> [WHAT YOU NEED TO DO]:
Render the lines of the records below as a JSON list of strings, one string per line with blank lines left out, from the line that contains "Where should I click to: Click the Relationship" up to and including the line that contains "[x=529, y=323]".

> [DATASET EXTRACT]:
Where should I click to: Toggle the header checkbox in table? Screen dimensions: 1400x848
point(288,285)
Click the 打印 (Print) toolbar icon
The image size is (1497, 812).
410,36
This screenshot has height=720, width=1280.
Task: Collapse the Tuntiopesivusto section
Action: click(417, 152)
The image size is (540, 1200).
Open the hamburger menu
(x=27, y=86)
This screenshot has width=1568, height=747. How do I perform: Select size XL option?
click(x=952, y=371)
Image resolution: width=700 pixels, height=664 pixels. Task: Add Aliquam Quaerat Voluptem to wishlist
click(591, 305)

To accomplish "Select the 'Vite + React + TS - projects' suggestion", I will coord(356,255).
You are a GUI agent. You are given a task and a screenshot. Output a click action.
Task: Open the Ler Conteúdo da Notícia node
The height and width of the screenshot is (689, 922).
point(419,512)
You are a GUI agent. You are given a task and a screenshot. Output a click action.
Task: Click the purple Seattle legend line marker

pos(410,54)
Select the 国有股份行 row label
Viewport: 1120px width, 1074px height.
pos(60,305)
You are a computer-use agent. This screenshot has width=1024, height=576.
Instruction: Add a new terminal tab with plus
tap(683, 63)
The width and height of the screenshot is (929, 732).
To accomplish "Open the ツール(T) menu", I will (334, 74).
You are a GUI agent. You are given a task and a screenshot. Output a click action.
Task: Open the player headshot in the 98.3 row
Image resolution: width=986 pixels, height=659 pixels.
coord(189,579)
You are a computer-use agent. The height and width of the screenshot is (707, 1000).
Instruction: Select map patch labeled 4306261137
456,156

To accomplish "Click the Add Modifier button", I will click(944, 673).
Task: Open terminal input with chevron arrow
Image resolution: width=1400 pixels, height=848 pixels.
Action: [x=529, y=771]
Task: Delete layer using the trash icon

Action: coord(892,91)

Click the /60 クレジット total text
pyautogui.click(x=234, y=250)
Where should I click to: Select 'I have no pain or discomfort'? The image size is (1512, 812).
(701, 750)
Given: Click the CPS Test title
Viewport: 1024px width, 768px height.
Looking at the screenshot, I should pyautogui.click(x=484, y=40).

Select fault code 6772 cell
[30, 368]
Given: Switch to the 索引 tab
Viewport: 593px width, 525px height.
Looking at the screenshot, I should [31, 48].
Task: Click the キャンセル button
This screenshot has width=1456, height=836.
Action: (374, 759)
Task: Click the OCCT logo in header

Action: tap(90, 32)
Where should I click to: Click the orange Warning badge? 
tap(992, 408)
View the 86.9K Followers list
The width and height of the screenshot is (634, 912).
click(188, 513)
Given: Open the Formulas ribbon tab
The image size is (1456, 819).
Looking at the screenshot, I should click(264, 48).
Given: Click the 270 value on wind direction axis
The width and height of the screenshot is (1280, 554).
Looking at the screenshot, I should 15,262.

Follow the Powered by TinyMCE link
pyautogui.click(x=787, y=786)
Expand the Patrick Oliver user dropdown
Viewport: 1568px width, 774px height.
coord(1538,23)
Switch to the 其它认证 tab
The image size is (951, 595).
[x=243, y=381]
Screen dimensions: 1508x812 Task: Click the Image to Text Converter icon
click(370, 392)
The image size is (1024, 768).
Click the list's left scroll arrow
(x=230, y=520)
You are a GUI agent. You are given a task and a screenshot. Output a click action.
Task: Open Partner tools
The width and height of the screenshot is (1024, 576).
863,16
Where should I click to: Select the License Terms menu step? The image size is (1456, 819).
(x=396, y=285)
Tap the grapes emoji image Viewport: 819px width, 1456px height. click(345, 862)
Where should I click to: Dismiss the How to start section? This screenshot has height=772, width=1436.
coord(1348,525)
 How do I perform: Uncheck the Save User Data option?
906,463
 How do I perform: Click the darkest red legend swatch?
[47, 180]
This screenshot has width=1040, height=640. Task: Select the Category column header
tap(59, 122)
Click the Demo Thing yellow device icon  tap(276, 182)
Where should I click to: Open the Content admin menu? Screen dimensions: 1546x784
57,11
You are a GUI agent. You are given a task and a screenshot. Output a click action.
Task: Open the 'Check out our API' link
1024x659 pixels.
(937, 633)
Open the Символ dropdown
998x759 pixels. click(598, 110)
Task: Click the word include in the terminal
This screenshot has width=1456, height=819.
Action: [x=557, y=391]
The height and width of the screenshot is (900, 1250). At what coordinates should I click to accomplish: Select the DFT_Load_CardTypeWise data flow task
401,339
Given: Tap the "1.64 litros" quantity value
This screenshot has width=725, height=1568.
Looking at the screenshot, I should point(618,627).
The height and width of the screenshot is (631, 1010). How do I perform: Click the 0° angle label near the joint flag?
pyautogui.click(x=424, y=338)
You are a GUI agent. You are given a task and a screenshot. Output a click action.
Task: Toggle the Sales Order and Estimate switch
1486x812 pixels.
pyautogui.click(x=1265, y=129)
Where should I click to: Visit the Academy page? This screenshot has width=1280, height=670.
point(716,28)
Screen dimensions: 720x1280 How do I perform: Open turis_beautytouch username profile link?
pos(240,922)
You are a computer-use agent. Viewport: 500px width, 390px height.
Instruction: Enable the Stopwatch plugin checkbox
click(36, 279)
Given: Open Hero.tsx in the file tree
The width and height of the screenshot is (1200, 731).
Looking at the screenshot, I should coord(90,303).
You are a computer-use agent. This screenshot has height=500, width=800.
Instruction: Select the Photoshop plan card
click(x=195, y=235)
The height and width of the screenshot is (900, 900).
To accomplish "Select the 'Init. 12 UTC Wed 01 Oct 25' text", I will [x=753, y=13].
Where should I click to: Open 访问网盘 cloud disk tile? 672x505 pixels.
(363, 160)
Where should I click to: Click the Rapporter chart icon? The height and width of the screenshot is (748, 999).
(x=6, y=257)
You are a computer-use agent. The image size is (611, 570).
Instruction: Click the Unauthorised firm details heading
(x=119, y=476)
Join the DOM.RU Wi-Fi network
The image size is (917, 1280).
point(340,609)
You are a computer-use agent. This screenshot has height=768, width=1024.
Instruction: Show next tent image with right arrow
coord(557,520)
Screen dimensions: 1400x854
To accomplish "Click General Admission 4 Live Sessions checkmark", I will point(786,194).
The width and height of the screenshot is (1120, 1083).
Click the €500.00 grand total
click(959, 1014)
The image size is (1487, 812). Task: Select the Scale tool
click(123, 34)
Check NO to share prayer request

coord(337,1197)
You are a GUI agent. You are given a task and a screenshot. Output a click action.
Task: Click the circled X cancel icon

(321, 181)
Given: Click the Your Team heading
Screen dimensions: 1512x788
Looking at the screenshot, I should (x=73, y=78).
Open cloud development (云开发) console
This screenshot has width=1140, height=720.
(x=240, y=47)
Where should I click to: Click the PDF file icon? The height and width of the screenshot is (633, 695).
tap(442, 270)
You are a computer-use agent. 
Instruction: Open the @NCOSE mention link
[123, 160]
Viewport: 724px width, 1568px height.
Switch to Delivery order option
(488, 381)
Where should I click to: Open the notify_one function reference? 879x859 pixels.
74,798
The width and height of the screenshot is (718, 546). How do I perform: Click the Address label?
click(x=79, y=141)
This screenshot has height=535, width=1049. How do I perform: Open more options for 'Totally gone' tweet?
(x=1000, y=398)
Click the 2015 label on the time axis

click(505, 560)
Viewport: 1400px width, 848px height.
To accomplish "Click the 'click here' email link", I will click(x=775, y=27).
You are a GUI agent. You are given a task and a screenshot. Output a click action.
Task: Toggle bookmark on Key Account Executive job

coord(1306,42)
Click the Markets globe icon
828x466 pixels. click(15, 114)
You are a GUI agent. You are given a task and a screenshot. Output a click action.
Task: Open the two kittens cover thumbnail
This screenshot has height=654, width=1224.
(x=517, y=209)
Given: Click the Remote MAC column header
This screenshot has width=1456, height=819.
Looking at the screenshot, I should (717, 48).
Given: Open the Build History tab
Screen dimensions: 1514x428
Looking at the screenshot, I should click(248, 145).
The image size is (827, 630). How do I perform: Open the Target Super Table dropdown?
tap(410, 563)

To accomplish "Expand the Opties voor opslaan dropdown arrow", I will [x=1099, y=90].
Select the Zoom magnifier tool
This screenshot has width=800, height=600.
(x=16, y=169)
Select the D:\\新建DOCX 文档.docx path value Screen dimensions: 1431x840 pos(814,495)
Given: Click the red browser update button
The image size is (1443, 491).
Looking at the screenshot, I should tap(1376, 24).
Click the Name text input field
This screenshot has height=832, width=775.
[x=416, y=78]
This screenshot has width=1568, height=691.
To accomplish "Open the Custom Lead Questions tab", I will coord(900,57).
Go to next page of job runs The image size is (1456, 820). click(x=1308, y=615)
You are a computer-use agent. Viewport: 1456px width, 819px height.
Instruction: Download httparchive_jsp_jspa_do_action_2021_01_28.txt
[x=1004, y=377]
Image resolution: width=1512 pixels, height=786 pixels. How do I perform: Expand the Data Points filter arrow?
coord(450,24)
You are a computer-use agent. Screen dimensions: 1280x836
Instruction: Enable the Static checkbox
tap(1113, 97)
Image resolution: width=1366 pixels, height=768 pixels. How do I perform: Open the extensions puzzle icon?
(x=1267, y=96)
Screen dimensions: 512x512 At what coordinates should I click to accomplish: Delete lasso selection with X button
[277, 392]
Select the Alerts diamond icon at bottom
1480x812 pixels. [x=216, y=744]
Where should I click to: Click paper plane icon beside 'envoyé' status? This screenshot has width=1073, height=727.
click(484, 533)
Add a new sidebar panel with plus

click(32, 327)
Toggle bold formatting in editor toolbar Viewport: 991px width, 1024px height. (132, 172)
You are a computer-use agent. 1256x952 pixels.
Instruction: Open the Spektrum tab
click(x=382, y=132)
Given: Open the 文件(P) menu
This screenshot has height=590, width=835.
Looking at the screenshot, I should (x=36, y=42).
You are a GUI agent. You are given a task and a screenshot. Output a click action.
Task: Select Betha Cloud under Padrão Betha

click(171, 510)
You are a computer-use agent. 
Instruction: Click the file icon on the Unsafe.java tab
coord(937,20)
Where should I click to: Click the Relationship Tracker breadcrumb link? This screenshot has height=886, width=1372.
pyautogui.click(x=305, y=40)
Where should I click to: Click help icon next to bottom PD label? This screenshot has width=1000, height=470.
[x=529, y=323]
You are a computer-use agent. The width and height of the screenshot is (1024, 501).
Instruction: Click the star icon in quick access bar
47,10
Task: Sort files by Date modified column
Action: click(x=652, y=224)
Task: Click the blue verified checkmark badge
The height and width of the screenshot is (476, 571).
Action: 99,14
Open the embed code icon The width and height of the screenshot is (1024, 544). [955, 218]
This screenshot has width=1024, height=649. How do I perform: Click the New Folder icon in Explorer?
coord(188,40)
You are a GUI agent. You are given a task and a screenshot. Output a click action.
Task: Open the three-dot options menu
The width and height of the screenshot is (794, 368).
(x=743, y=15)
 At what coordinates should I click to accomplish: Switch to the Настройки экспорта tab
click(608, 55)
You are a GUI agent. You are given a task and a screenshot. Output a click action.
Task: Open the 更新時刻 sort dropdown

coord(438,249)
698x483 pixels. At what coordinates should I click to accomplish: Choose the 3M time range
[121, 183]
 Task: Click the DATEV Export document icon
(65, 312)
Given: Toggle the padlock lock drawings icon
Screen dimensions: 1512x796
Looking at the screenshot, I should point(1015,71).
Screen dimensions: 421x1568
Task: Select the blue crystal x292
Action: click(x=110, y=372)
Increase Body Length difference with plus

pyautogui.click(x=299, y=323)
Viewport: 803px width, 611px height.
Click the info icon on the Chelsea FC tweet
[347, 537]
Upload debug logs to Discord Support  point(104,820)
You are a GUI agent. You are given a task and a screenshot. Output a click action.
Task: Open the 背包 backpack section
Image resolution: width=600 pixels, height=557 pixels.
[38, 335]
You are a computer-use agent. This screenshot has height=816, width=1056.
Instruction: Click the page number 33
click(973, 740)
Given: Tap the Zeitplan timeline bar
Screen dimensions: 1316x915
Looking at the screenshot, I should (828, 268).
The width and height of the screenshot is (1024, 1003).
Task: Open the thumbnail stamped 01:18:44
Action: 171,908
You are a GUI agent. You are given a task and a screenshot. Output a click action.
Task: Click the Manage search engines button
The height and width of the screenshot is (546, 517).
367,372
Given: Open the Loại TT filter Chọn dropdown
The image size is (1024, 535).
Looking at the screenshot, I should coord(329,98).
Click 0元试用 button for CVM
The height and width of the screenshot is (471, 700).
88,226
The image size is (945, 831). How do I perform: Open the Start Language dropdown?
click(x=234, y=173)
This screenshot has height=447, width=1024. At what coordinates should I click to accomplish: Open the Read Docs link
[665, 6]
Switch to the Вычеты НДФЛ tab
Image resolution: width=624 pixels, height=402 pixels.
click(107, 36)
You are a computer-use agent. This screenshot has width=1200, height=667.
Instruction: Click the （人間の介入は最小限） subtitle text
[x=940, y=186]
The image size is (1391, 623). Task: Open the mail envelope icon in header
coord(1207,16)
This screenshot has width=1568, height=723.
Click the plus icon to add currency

> [OUTPUT OF THE TASK]:
[
  "Where should I click to: Click the Relationship Tracker breadcrumb link? This screenshot has height=886, width=1372.",
  "pyautogui.click(x=305, y=40)",
  "Where should I click to: Click help icon next to bottom PD label? This screenshot has width=1000, height=470.",
  "[x=529, y=323]"
]